Origin: English
Period: Edwardian
Provenance: Unknown
Date: c.1900-10
Height: 53”
Depth: 6” (at face)
Width (Shoulder to Shoulder): 14”

The turn of the century period male vent figure by Alfred LeMare, of particularly large proportions and in 100% original condition, with five operating mechanisms to animate the lips, mouth, and eyes, with defunct ear smoker/squirter, the head stick travelling to the bottom board of the body, in the original black formal suit with plum bow-tie, white buttoned shirt and black faux buttoned shoes, the head having short to medium length brown curled and felted hair, blushed cheeks and thick eyebrows, the eyes blue and the body constructed of a combination of paper maché, and wooden composition parts with the carved wooden hands painted in a light skin colour and the whole surviving from the zeniths of the nineteenth century.

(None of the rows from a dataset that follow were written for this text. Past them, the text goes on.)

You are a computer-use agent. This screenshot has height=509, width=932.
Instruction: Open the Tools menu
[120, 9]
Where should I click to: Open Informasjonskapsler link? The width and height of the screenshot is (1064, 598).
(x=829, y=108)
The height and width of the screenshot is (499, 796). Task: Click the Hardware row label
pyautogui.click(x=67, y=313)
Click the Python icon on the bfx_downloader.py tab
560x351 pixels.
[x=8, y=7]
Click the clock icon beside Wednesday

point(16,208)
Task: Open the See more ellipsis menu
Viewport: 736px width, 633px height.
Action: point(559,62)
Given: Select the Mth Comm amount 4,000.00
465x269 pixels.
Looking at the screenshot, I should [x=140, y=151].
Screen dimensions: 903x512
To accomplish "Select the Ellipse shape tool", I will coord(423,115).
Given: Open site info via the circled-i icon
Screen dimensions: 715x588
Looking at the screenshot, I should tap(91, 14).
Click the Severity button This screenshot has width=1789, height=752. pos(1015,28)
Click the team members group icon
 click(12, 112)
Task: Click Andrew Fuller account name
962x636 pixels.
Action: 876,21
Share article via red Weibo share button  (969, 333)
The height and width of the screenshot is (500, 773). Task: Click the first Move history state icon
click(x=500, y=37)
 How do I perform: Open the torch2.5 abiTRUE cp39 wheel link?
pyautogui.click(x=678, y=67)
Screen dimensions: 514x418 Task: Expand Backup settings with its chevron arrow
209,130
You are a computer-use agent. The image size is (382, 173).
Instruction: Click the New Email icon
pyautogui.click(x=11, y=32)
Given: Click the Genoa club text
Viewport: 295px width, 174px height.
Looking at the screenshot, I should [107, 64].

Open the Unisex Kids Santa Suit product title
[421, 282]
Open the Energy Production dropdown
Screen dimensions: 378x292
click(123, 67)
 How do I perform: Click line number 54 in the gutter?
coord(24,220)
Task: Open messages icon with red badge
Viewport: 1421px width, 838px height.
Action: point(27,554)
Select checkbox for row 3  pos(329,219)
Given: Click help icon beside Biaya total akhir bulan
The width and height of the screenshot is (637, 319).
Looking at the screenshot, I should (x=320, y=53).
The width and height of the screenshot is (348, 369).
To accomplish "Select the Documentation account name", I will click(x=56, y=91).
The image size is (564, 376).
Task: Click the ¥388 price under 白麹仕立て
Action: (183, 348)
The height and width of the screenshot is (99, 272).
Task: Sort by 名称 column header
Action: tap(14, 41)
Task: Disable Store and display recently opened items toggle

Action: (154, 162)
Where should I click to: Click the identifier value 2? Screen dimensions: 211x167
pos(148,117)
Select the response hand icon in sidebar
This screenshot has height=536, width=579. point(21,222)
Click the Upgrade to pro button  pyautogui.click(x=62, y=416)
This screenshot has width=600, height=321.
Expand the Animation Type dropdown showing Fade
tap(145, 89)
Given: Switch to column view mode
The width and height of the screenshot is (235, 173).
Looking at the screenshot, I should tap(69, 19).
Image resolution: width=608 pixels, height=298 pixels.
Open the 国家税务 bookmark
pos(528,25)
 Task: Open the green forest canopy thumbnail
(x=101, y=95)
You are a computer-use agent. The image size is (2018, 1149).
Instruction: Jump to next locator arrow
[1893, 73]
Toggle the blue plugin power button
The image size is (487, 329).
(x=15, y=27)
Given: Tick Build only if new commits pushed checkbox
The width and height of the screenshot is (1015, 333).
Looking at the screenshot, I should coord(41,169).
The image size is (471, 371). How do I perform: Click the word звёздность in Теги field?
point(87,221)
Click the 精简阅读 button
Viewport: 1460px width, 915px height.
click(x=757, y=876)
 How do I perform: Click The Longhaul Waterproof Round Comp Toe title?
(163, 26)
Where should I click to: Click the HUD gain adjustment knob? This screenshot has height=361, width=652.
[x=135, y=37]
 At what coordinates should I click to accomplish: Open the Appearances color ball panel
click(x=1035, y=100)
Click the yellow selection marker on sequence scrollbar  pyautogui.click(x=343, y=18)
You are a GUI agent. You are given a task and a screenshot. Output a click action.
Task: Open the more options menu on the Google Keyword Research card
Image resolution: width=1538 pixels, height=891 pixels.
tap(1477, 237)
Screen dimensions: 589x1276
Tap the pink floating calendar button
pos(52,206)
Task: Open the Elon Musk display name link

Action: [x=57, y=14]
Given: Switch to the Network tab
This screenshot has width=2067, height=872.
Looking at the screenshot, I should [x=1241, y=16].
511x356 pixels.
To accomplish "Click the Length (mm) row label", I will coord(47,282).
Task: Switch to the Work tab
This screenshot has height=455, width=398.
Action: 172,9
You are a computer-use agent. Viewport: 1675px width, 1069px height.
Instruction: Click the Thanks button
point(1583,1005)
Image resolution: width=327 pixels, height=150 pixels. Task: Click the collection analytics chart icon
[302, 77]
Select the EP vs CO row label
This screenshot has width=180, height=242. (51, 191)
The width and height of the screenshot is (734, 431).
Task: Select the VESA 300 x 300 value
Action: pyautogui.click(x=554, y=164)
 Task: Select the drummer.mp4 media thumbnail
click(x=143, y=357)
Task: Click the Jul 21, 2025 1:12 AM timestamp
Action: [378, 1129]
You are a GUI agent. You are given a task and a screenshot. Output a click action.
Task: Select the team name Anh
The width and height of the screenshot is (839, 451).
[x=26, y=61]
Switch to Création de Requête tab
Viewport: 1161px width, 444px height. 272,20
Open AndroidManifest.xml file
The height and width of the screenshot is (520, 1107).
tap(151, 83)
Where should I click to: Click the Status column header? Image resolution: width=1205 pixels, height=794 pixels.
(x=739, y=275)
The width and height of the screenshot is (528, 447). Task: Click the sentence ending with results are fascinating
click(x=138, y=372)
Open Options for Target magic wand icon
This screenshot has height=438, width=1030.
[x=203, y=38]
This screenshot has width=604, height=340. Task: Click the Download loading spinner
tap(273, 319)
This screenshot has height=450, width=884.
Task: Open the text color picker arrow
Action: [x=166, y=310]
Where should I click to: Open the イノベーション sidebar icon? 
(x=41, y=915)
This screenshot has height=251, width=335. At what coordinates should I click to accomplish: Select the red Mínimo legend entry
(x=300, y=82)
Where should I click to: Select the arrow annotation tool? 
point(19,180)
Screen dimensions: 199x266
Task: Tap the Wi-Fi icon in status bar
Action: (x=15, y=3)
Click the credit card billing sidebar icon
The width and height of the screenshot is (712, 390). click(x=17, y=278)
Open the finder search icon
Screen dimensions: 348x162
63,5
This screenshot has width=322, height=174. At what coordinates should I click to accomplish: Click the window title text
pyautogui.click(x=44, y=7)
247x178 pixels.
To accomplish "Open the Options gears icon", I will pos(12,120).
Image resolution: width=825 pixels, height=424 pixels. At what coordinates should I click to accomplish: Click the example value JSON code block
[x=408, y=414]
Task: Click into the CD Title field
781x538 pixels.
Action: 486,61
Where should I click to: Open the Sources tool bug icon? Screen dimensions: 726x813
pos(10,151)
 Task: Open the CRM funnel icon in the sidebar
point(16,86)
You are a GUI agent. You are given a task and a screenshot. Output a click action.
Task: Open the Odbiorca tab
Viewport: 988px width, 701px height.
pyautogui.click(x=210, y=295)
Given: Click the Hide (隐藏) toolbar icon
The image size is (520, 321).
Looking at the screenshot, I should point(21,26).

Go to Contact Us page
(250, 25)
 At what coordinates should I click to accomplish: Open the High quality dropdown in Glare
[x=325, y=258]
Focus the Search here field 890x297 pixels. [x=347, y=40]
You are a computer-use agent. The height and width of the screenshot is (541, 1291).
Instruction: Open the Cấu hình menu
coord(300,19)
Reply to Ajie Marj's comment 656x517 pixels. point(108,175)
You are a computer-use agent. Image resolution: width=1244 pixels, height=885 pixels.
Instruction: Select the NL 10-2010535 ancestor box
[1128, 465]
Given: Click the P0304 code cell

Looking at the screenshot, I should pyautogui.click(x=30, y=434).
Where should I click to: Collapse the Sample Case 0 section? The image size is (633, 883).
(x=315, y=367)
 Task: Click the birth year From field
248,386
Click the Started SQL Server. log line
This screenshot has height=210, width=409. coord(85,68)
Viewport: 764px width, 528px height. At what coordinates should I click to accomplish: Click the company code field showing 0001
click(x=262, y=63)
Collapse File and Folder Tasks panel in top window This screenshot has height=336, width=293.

In sound and stable overall original condition, there has been no bodged restoration or over-painting to the face and all five of the mechanisms are in working order aside from the water squirter to the ear which is detached. The costume for the dummy is tired and stained but all original, though has been moth eaten so there are holes as photographed. There are plaster repairs to the back of the head and some loss to the hair. The supporting board to the inner body is a later replacement. Overall he could do with some TLC but has not been meddled with much at all and as such remains pleasingly original.

Alfred LeMare began business in 1861 making property for theaters, but he later specialised in magic and ventriloquial goods at his shop in Manchester, England. He supplied figures for Fred Russell and Arthur Prince. In today's collector world of ventriloquist figures there are a few very rare figures and one is the Alfred LeMare. This builder worked in the 19th century and created his figures of both papier-mâché and wood.

The uncanny nature of ventriloquist’s dummies has enthralled and spooked people for decades, and they continue to feature in horror films to this day. The idea of the ghost in the inanimate object is not a new one, Freud has written at length on the subject in his discussions on the uncanny, and ghost stories have featured dolls and portraits coming to life for centuries.

A rare and particularly large figure by a mercurial maker and an early example which has barely been altered since its creation.